Task instructions »
Please transcribe exactly, and only, the lines of the data below between the line holding "Task: Open the" and the line holding "Given: Click the star", inclusive.

(Record excerpts Opens)

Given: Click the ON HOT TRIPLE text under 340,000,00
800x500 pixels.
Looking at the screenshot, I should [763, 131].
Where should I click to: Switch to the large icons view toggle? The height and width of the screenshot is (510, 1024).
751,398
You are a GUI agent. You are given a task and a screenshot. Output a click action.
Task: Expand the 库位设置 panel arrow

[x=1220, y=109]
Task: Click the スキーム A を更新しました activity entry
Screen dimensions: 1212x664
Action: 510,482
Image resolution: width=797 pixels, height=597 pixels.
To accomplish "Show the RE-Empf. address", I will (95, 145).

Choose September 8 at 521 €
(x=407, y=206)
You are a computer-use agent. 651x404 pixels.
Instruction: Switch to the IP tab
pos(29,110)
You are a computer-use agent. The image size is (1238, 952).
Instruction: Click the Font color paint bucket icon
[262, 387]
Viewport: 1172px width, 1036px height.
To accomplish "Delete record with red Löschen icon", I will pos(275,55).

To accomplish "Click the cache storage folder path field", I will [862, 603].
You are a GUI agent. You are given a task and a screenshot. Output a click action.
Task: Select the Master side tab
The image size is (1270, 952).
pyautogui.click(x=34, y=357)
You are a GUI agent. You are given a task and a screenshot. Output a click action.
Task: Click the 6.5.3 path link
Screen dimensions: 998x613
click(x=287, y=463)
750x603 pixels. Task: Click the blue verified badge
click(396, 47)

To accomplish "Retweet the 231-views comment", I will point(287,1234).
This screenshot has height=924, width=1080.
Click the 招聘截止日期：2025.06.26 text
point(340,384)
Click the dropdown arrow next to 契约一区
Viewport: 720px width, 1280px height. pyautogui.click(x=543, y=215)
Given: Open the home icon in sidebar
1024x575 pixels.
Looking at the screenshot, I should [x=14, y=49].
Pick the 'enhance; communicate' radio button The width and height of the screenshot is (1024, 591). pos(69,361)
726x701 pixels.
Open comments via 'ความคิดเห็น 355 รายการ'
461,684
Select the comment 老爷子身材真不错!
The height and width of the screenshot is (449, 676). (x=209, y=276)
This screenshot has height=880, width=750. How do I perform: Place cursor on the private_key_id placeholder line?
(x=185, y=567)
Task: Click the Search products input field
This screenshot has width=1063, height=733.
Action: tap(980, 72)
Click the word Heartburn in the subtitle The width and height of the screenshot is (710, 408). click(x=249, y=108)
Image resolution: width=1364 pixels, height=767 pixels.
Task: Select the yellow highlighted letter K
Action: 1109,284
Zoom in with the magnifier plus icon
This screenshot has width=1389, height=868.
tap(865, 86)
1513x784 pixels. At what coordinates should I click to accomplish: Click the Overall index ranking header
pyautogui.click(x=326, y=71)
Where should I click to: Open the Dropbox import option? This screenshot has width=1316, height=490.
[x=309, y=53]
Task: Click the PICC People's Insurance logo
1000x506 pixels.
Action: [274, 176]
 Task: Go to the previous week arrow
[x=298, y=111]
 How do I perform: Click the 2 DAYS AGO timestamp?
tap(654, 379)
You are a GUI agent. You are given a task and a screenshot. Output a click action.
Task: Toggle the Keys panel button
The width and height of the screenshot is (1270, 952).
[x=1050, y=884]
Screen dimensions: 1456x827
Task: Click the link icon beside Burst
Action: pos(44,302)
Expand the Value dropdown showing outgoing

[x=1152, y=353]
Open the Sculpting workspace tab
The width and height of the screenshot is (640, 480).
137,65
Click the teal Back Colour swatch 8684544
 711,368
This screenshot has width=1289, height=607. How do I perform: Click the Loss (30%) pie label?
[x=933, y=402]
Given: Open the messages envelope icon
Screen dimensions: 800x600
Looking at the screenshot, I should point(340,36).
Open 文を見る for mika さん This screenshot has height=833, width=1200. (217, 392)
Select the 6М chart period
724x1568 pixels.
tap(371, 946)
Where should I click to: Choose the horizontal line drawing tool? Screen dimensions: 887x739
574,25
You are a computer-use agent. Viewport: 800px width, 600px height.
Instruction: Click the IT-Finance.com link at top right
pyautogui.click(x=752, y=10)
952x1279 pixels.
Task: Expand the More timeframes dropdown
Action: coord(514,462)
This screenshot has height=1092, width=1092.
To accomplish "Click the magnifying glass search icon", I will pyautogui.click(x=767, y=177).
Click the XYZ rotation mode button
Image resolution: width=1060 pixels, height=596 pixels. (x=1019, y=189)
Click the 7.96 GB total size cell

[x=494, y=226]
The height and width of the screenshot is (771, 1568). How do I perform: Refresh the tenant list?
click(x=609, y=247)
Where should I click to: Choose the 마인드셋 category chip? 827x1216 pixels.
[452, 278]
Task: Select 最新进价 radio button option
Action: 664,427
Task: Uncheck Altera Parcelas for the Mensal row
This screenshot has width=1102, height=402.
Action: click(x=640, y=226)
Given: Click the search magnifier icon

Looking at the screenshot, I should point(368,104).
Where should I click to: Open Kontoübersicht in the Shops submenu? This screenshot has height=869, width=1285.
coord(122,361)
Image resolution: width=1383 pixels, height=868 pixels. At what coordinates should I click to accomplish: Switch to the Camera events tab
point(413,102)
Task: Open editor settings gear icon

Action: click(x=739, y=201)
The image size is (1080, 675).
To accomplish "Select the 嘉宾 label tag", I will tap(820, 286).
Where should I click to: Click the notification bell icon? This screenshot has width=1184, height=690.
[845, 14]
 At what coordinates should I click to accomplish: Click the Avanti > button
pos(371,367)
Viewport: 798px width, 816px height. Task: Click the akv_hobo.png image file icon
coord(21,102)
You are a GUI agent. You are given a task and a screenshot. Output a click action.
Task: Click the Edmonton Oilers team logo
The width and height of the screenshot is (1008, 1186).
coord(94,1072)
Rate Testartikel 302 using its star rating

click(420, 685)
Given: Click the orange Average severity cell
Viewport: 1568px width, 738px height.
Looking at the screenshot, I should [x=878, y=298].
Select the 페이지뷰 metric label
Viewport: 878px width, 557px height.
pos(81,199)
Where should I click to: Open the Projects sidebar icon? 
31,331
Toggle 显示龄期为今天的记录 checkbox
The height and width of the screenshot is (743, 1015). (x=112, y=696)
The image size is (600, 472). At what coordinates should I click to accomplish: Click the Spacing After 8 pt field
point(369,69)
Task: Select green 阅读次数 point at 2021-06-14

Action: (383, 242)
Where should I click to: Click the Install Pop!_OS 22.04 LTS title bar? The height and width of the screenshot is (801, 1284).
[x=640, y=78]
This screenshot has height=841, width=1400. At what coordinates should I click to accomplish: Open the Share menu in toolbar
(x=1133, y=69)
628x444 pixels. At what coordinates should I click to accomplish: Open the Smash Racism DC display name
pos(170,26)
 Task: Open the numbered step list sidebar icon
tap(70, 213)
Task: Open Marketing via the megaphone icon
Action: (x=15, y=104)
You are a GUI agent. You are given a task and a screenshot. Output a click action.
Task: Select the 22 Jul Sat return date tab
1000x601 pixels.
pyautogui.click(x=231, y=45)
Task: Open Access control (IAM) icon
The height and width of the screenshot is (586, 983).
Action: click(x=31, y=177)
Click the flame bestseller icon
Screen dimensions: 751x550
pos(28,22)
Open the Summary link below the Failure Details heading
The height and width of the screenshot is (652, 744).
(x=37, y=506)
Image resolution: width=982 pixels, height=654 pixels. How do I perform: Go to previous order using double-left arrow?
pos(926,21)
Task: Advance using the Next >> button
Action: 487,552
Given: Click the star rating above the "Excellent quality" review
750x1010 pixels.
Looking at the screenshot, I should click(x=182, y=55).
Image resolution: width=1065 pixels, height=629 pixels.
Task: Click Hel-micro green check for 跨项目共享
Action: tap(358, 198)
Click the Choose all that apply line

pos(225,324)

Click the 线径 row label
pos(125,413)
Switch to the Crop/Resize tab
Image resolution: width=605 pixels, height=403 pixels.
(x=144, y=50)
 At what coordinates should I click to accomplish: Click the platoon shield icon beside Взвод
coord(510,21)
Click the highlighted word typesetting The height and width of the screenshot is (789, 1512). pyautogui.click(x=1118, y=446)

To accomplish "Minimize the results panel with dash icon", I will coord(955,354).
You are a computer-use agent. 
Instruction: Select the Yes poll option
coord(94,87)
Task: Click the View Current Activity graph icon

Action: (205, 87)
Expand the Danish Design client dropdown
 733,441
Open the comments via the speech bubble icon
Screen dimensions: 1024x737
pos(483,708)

(Record excerpts Closes)

Solution »
 Task: Open the numbered step list sidebar icon
tap(70, 213)
Task: Open Marketing via the megaphone icon
Action: (x=15, y=104)
You are a GUI agent. You are given a task and a screenshot. Output a click action.
Task: Select the 22 Jul Sat return date tab
1000x601 pixels.
pyautogui.click(x=231, y=45)
Task: Open Access control (IAM) icon
The height and width of the screenshot is (586, 983).
Action: click(x=31, y=177)
Click the flame bestseller icon
Screen dimensions: 751x550
pos(28,22)
Open the Summary link below the Failure Details heading
The height and width of the screenshot is (652, 744).
(x=37, y=506)
Image resolution: width=982 pixels, height=654 pixels. How do I perform: Go to previous order using double-left arrow?
pos(926,21)
Task: Advance using the Next >> button
Action: 487,552
Given: Click the star rating above the "Excellent quality" review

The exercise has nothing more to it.